Hello Friends,
Welcome Back !!
In series of our Interview preparations guides on Machine Learning / Artificial Intelligence topics, last article we saw about Linear Regression.
- Refer the article here –> https://ainxt.co.in/step-by-step-interview-guide-on-linear-regression-algorithm/
Today we will deep dive on important topics related to “Logistic Regression” in interview perspective. We also published a detailed python notebook that explains applying Logistic Regression to a dataset and predict whether a student gets admission or not.
- Refer the article here –> https://ainxt.co.in/which-college-are-you-likely-to-get-into-a-ml-based-prediction/
We strongly recommend to refer below articles to have strong basics foundations on Statistics & Machine Learning Framework.
- https://ainxt.co.in/how-confident-are-you-with-confident-intervals/
- https://ainxt.co.in/deep-diving-into-normal-distribution-function-formula/
- https://ainxt.co.in/fundamental-counting-principles-why-we-need-for-analytics/
- Six Modules of any Machine Learning Applications
Table of Contents
Definition: Logistic Regression
Logistic regression is a statistical model uses a logistic function to model a binary dependent variable. Mathematically, a binary logistic model has a dependent variable with two possible values, such as pass/fail which is represented by an indicator variable, where the two values are labeled “0” and “1”.
- It predicts the probability of an event occurring
- Approach is very similar to regression
- Predicted probabilities are always between 0 and 1
Advantage of Logistic Regression
- Good accuracy for many simple data sets and it performs well when the dataset is linearly separable.
- It makes no assumptions about distributions of classes in feature space.
- Logistic regression is less inclined to over-fitting, but it can overfit in high dimensional datasets. One may consider Regularization (L1 and L2) techniques to avoid over-fitting in these scenarios.
- Logistic regression is easier to implement, interpret, and very efficient to train.
Disadvantage of Logistic Regression
- Sometimes Lot of Feature Engineering Is required
- If the independent features are correlated it may affect performance
- It is often quite prone to noise and overfitting
- If the number of observations is lesser than the number of features, Logistic Regression should not be used, otherwise, it may lead to overfitting.
- Non-linear problems can’t be solved with logistic regression because it has a linear decision surface. Linearly separable data is rarely found in real-world scenarios.
- It is tough to obtain complex relationships using logistic regression. More powerful and compact algorithms such as Neural Networks can easily outperform this algorithm.
- In Linear Regression independent and dependent variables are related linearly. But Logistic Regression needs that independent variables are linearly related to the log odds (log(p/(1-p)).
Assumptions
- Appropriate outcome structure
Binary logistic regression requires the dependent variable to be binary and ordinal logistic regression requires the dependent variable to be ordinal.

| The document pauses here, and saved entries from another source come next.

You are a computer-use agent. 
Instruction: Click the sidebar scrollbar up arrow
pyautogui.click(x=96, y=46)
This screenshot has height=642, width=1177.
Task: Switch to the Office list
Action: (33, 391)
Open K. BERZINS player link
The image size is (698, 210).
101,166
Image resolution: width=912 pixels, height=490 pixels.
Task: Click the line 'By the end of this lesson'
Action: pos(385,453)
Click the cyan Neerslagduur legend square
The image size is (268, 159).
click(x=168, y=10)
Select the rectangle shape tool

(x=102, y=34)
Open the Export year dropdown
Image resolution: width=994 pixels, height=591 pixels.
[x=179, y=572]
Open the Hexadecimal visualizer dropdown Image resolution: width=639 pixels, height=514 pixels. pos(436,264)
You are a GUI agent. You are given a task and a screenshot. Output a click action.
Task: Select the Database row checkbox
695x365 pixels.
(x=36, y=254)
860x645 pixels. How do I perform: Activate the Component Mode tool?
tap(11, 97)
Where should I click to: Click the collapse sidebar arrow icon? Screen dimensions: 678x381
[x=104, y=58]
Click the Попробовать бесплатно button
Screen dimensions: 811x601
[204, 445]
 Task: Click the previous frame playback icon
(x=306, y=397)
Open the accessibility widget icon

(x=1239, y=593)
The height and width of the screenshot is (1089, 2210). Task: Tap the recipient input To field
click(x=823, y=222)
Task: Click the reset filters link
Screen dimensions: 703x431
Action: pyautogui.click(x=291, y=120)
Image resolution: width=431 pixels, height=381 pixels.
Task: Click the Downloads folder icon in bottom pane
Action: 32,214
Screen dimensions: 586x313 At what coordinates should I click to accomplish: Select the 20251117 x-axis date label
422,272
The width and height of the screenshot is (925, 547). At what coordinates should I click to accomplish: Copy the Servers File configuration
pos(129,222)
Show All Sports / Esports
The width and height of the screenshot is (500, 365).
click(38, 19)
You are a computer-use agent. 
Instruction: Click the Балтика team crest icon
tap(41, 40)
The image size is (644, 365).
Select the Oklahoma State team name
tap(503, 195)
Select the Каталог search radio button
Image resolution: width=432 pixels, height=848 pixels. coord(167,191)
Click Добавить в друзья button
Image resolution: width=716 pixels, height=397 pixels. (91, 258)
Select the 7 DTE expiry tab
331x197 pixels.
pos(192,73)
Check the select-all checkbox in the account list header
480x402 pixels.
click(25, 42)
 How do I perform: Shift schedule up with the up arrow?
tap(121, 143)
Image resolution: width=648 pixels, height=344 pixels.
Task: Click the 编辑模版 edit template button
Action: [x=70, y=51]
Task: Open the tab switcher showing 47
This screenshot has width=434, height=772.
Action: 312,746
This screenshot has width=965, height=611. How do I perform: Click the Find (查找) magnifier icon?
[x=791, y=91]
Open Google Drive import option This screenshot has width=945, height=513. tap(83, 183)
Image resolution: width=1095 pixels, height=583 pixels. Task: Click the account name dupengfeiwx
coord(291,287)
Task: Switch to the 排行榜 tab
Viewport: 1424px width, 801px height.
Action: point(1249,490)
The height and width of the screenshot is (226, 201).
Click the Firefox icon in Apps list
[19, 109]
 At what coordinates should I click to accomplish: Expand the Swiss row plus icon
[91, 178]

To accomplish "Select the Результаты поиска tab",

- Observation independence
Logistic regression requires the observations to be independent of each other
- Linearity of independent variables and log odds
Linear relation between independent variable and the Log odds
- Large Sample size
Logistic regression typically requires a large sample size
Interpret Odds ratios in Logistics Regression
Odds and Probability
Odds are the ratio of something happening to something not happening. Whereas, Probability is the ratio of something happening to everything that could happen.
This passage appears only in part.